Propylenoxid wird in der Chemieindustrie eingesetzt, um zum Beispiel Polyurethane, Frostschutzmittel und Hydraulikflüssigkeiten herzustellen. Mehr als elf Millionen Tonnen Propylenoxid werden jedes Jahr weltweit produziert, davon schon jetzt eine Million durch die Oxidation von Propylen mit Wasserstoffperoxid.
Die chemische Reaktion wird katalysiert durch Titansilikalit-1 (TS-1), ein mikroporöses, kristallines Material, das aus Silizium, Sauerstoff und kleinen Mengen Titan besteht. Der Katalysator wird bereits seit 40 Jahren genutzt, und die Fachwelt ging davon aus, dass das aktive Zentrum im TS-1 einzelne, isolierte Titanatome enthält, die für die besondere Reaktivität des Katalysators sorgen.
Ein Forscherteam der ETH Zürich, der Universität Köln, des Fritz-Haber-Instituts und der BASF hat diese Annahme infrage gestellt. „In den vergangenen Jahren kamen Zweifel auf, ob die Annahme über den Wirkmechanismus korrekt ist, da sie sich hauptsächlich auf Analogien zu vergleichbaren Katalysatoren stützt und weniger auf experimentellen Beweisen“, erklärt BASF-Wissenschaftler Dr. Henrique Teles. „Wenn man aber versucht, auf Basis einer falschen Annahme einen Katalysator zu optimieren, ist das sehr schwierig und kann einen in die völlig falsche Richtung führen.“
Es sei daher wichtig gewesen, diese Annahme genauer zu überprüfen.

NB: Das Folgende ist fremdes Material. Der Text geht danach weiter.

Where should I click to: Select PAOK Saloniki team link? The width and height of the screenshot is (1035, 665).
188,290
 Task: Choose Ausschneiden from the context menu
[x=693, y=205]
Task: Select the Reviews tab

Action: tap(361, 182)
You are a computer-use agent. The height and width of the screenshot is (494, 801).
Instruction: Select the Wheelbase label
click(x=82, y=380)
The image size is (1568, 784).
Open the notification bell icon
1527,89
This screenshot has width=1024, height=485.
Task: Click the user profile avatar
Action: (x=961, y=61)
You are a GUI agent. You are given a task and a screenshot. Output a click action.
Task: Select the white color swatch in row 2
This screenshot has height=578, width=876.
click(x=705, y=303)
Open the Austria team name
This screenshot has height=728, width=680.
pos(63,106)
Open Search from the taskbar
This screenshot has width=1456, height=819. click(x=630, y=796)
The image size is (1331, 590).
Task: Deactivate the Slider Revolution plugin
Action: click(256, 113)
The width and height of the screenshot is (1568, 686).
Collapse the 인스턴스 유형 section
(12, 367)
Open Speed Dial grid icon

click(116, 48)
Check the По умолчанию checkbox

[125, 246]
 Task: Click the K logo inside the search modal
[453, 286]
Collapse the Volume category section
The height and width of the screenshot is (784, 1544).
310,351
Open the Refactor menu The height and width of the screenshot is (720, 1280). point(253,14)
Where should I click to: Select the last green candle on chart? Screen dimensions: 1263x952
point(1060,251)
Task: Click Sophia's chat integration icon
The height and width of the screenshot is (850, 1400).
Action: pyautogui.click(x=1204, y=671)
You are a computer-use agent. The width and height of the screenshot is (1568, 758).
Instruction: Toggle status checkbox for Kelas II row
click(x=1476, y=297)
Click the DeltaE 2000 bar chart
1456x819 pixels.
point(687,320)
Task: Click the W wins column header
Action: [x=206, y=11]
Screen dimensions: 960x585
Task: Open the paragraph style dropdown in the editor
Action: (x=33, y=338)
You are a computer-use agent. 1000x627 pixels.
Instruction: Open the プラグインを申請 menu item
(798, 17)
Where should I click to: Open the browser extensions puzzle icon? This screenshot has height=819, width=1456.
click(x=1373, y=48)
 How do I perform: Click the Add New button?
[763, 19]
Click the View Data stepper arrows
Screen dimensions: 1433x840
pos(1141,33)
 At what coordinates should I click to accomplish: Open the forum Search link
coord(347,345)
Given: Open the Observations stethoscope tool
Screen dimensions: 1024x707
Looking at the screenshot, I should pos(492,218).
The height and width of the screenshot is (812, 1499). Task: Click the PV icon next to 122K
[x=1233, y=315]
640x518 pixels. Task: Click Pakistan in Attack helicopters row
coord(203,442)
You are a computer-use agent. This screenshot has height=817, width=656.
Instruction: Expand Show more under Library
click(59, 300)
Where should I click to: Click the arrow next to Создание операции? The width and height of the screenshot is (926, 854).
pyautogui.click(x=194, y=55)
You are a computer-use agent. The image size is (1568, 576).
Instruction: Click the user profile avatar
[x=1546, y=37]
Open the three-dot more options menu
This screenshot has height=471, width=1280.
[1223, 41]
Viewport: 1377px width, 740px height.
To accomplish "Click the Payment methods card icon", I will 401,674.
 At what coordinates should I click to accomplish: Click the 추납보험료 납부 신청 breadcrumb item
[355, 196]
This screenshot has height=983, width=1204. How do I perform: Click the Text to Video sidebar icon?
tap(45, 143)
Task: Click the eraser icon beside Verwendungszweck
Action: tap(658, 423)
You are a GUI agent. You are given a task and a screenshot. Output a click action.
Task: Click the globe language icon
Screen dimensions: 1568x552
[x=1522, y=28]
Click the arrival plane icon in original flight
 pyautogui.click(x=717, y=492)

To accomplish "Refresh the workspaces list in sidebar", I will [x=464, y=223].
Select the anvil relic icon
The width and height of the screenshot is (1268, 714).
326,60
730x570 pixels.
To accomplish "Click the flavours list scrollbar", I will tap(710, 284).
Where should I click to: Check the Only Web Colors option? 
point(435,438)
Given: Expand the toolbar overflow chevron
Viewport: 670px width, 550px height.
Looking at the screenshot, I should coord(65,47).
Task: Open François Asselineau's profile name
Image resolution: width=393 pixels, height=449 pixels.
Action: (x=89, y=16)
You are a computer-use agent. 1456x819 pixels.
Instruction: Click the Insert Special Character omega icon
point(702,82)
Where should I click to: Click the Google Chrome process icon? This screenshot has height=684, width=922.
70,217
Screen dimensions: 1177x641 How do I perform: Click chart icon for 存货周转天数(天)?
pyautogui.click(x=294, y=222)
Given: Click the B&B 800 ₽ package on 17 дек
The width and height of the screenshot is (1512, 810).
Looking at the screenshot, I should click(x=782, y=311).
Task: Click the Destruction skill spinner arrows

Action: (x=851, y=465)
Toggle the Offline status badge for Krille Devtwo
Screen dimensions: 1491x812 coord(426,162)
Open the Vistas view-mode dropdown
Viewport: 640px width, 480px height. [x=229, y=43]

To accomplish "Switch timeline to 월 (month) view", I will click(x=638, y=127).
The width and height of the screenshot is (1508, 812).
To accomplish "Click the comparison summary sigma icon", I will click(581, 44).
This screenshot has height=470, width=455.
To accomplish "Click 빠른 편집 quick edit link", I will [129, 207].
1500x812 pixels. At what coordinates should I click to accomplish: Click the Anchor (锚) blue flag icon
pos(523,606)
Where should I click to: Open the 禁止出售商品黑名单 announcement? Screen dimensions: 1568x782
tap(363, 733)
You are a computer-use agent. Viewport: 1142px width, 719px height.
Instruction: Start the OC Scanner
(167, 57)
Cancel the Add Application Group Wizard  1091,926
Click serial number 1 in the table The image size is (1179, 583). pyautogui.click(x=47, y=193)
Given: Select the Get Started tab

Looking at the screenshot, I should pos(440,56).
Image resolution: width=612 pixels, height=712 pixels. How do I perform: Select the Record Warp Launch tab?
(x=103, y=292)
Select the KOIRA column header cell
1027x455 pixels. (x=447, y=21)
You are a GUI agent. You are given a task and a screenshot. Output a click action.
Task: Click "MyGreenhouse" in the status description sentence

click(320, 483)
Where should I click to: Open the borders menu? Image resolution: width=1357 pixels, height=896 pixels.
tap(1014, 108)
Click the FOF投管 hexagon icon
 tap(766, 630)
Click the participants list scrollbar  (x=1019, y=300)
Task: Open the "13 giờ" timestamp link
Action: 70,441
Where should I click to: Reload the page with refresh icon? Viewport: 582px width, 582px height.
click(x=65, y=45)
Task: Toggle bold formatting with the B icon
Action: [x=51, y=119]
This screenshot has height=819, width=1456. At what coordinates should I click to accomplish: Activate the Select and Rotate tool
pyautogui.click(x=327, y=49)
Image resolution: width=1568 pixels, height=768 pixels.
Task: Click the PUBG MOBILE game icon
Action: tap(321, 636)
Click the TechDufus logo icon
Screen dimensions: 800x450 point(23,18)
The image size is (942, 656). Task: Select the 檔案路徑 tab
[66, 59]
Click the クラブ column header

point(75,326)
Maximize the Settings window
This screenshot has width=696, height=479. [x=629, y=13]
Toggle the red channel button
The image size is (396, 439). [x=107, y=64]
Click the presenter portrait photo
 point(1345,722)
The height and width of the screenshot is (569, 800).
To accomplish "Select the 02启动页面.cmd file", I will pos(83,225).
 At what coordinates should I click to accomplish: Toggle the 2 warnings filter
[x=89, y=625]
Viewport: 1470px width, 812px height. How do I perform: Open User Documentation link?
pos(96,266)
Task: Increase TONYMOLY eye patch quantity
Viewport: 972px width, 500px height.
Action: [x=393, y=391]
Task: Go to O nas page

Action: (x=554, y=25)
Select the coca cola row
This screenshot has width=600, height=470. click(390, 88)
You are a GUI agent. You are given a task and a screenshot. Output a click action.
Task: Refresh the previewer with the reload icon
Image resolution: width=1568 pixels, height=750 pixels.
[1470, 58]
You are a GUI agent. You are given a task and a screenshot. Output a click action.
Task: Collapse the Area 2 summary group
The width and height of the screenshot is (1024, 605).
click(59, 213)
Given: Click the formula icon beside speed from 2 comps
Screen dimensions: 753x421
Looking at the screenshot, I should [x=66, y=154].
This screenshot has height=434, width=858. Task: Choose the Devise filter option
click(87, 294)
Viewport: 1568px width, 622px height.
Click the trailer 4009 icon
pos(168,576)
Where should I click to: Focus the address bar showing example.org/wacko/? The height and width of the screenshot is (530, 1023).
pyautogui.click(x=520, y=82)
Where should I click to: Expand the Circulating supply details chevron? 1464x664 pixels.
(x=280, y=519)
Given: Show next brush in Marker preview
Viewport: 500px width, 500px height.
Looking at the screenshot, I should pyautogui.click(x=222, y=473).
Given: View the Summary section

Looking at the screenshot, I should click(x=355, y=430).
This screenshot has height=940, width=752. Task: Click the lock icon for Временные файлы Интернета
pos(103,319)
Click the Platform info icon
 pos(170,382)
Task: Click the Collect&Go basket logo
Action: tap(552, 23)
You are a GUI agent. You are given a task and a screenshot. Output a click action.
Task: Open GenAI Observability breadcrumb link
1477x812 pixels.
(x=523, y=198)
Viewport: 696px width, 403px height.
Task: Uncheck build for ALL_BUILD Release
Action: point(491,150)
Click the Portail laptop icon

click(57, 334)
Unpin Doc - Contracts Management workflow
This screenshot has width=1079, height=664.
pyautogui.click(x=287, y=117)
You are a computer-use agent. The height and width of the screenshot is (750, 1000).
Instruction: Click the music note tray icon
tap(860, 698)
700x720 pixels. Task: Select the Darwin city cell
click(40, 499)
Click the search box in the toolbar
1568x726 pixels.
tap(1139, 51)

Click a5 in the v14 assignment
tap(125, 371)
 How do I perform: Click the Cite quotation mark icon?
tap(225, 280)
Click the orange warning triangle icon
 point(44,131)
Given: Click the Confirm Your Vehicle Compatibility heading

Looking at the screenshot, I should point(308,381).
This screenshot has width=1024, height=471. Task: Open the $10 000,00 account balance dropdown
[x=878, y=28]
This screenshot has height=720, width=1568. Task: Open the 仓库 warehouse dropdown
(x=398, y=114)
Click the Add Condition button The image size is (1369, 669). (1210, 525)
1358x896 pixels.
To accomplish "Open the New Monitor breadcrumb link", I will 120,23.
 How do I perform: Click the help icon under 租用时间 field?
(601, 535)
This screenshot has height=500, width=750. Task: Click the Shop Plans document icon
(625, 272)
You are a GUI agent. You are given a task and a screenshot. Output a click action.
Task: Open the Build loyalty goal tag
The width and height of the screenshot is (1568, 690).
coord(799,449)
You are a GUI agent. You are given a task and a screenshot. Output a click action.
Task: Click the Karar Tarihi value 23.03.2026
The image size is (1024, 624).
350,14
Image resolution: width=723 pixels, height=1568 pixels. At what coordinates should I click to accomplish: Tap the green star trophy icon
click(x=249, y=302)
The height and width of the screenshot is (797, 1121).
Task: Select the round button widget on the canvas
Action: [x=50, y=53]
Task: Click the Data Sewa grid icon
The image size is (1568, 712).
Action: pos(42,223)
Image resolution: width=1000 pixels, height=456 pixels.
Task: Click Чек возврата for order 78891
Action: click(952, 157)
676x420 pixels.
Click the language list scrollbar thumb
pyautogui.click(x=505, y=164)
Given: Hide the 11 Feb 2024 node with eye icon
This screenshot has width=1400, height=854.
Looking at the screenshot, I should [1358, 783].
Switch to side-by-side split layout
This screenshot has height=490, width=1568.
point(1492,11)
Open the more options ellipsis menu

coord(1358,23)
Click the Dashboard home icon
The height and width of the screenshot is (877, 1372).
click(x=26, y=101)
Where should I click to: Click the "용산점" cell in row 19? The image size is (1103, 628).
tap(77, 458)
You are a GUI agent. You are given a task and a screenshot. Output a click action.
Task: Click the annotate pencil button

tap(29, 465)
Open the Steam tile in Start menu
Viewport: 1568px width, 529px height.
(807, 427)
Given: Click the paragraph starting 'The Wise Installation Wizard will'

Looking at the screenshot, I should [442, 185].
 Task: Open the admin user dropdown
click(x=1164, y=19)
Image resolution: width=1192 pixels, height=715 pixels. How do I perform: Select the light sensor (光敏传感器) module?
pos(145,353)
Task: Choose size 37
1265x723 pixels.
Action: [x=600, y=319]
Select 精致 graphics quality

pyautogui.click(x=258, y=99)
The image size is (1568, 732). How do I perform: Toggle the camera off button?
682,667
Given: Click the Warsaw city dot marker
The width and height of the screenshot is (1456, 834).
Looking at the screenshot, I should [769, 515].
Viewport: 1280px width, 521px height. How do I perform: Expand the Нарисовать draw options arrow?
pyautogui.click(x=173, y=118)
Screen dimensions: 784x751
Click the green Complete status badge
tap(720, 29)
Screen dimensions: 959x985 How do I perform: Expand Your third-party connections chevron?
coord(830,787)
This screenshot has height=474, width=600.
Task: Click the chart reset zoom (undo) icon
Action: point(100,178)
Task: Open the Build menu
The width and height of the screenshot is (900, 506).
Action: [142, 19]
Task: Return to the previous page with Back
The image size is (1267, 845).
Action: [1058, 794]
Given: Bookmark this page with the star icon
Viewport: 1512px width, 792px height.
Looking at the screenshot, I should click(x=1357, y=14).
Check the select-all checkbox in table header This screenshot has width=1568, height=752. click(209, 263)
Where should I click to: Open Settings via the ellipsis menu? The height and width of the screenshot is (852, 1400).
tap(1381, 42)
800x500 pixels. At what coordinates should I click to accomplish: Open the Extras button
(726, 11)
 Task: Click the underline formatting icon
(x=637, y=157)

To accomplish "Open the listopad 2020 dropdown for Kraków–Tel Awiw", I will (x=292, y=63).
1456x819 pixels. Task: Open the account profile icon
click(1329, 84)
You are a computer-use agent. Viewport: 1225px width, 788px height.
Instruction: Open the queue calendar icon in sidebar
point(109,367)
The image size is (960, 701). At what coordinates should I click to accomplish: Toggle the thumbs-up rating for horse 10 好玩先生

Reaktionsmechanismus nach langer Zeit entschlüsselt
In einer Studie, die jetzt in „Nature“ veröffentlicht wurde, konnten die Wissenschaftler unter anderem mithilfe von Festköper-NMR-Untersuchungen und Computermodellierungen zeigen, dass zwei benachbarte Titanatome nötig sind, um die besondere katalytische Aktivität zu erklären. Dies wiederum ließ darauf schließen, dass die Titanatome nicht isoliert vorliegen, sondern das katalytisch aktive Zentrum aus einem Titan-Paar besteht. Dieses ist es auch, das das Wasserstoffperoxid aktiviert.
Viele Jahre hätten die Forscher an der Aufklärung dieses Reaktionsmechanismus gearbeitet, wie Prof. Albrecht Berkessel von der Universität Köln berichtet. „Es war wirklich ein besonderer Moment, als wir in der aktuellen Untersuchung gesehen haben, dass die Erkenntnisse aus der homogenen Katalyse auch für die heterogene Katalyse zutreffen“, sagt er.
Und Dr. Thomas Lunkenbein vom Fritz-Haber-Institut in Berlin ergänzt: „Wir freuen uns sehr, dass wir einen Beitrag zu dieser Studie leisten konnten. Mit unserer Analytik konnten wir die Schlussfolgerungen untermauern. Die Erkenntnis eines zweiatomigen aktiven Zentrums ist von grundlegender Bedeutung und eröffnet neue Möglichkeiten in der Katalysatorforschung.“
Bestehende Katalysatoren verbessern und neue entwickeln
Die Wissenschaftler sind überzeugt, dass die Erkenntnisse ihrer Studie nicht nur dazu beitragen werden, bestehende Katalysatoren zu verbessern, sondern auch neue homogene und heterogene Katalysatoren zu entwickeln.
„Keine der Methoden, die wir in der Studie verwendet haben, ist grundsätzlich neu“, betont dabei Prof. Christophe Copéret von der ETH Zürich, „dennoch hätte keine der beteiligten Forschungsgruppen allein die Untersuchung durchführen können.“ Nur die Kombination aus unterschiedlichen Kenntnissen, Erfahrungen und Techniken habe es möglich gemacht, zu den neuen Ergebnissen zu kommen, die den bisherigen Annahmen in der Literatur widersprechen.